Le règlement européen en préparation s'appliquera directement aux États. Le Parlement européen doit adopter son rapport sur ce projet de règlement à l'occasion de la session plénière de mars 2014, juste avant les élections européennes.

Pour l'instant, cela bloque au niveau du Conseil de l'Union européenne car les États de l'Union ont déjà adopté le principe d'un report, ce qui pose un problème de calendrier puisque la nouvelle législation ne pourra être en place avant la fin de l'année 2014.

Quand le règlement sera adopté, son application directe en droit national interviendra au bout de deux ans. Le cadre de l'Union est très fort pour ses États membres et leur permet aussi de peser fortement dans le cadre du dialogue transatlantique. Pour l'Union européenne, la convention constitue vraiment un outil pour négocier avec les États tiers.

Dans cette convention, un article sur la sécurité des données impose des obligations et il faudrait en tirer parti pour mettre en place des notifications des violations de sécurité des données personnelles .

Le projet de règlement prévoit des sanctions très lourdes en termes financiers, ce qui n'est pas le cas dans la convention. L'objectif de la convention est d'y faire adhérer le plus grand nombre possible d'États, à charge pour ceux-ci d'adopter des législations nationales conformes.

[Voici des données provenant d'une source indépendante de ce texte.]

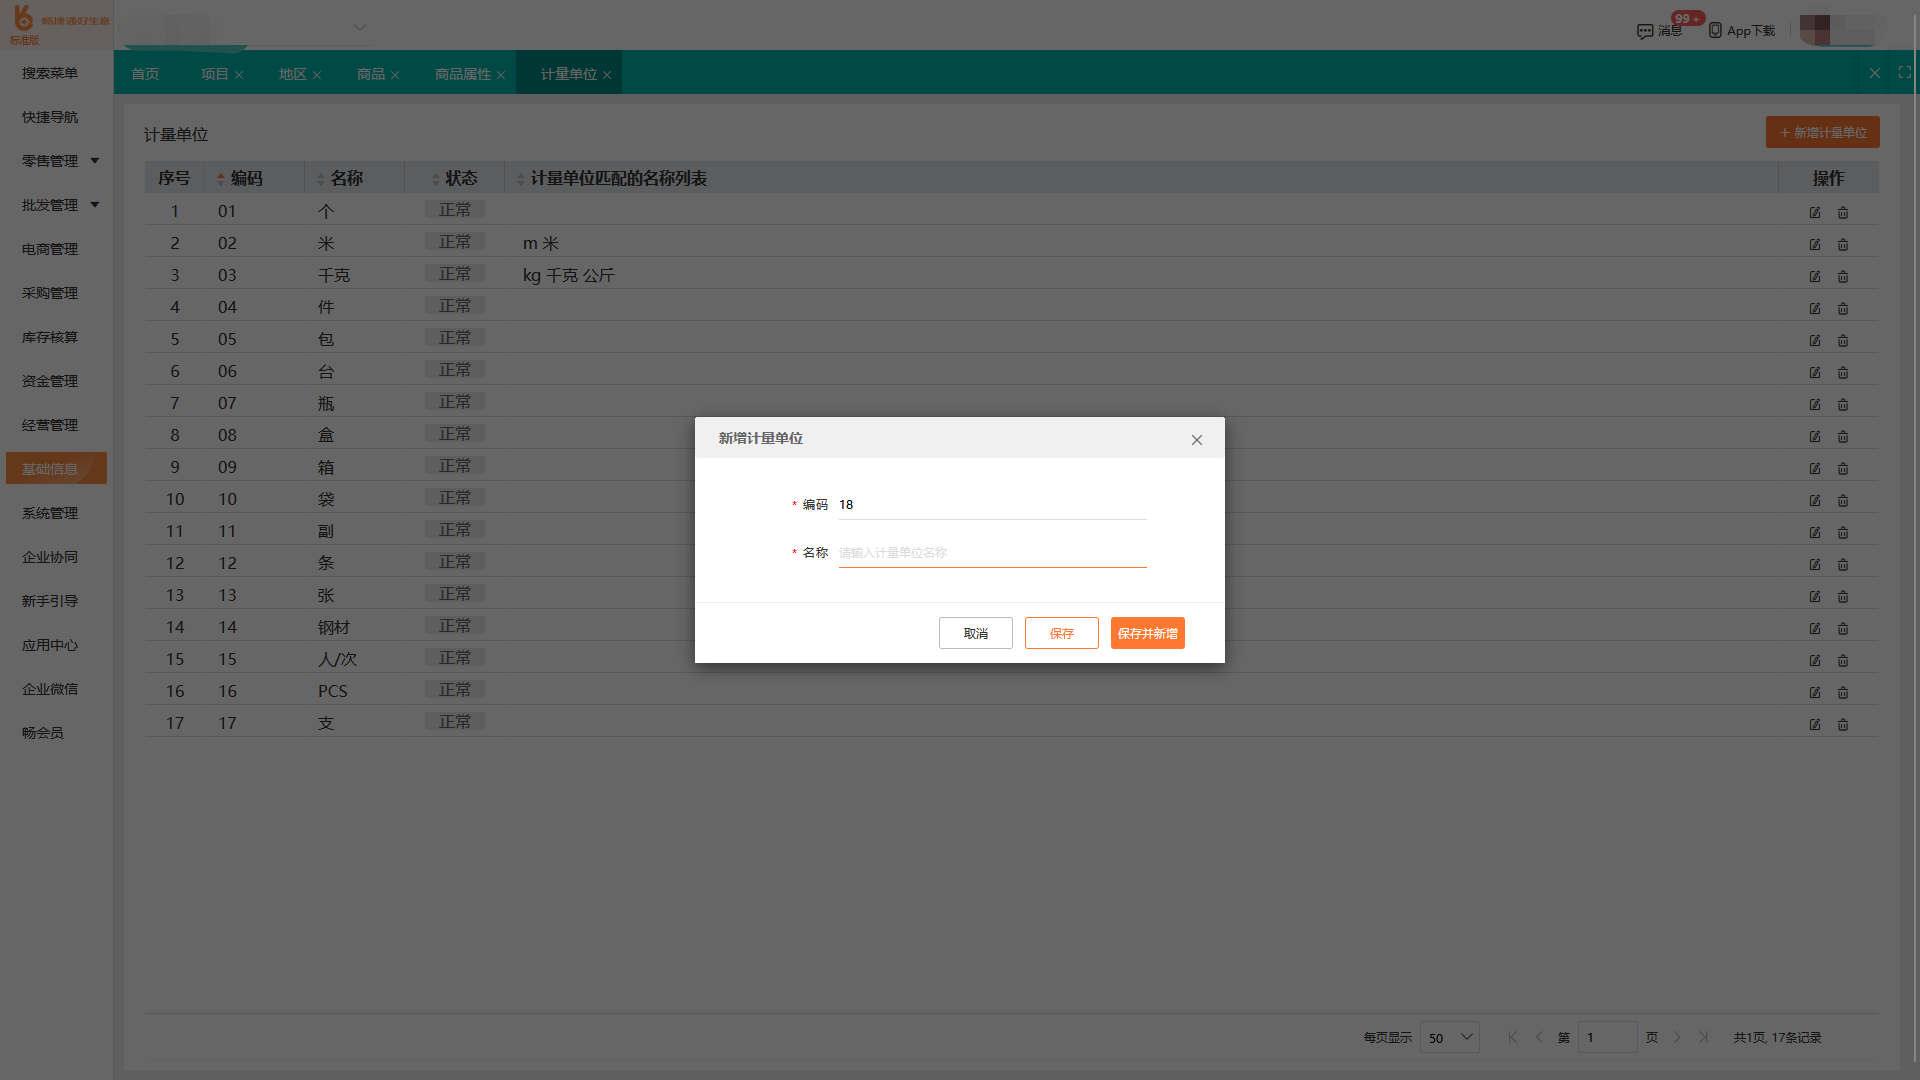Click 保存并新增 button in dialog

click(1146, 633)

Avec l'adoption de ces nouveaux textes, la loi de 1978 sera remplacée par le règlement européen qui nécessitera des lois d'application.

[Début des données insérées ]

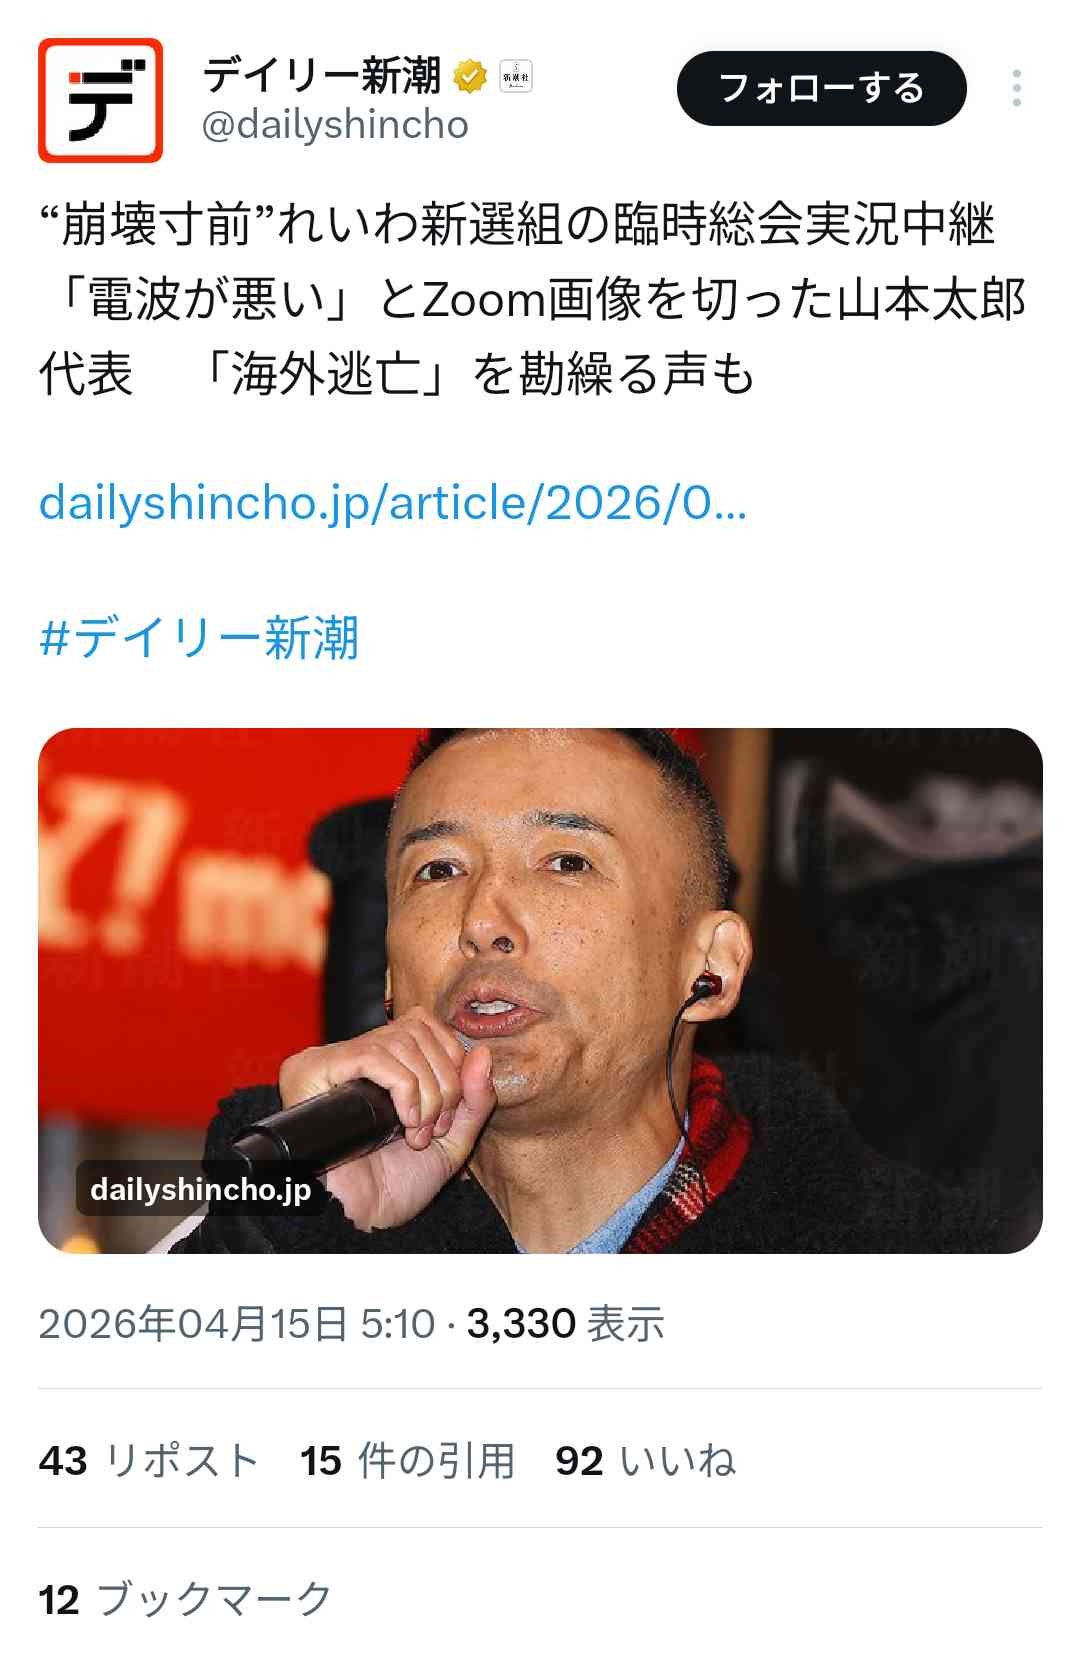
Task: View the 3,330 表示 view count
Action: [x=566, y=1324]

La France suit l'élaboration de ces textes de très près. La CNIL agit au sein du groupe de l'article 29 qui réunit tous les équivalents de la CNIL dans les vingt-huit États européens. Même si ce groupe n'a pas de pouvoir décisionnel, il suit de très près cette négociation.

La CNIL s'efforce de faire en sorte que le justiciable puisse s'adresser à l'autorité de contrôle de son pays ; des négociations sont en cours sur ce point.

C'est la commissaire européenne, Mme Neelie Kroes, néerlandaise, qui est en charge de tous les volets Internet et Mme Viviane Reding, luxembourgeoise, est la commissaire justice.

Lorsque le Parlement aura adopté son rapport et que le Conseil de l'Union, c'est-à-dire les gouvernements des États membres, aura adopté sa proposition, le trilogue entre la Commission européenne, le Parlement et le Conseil pourra commencer.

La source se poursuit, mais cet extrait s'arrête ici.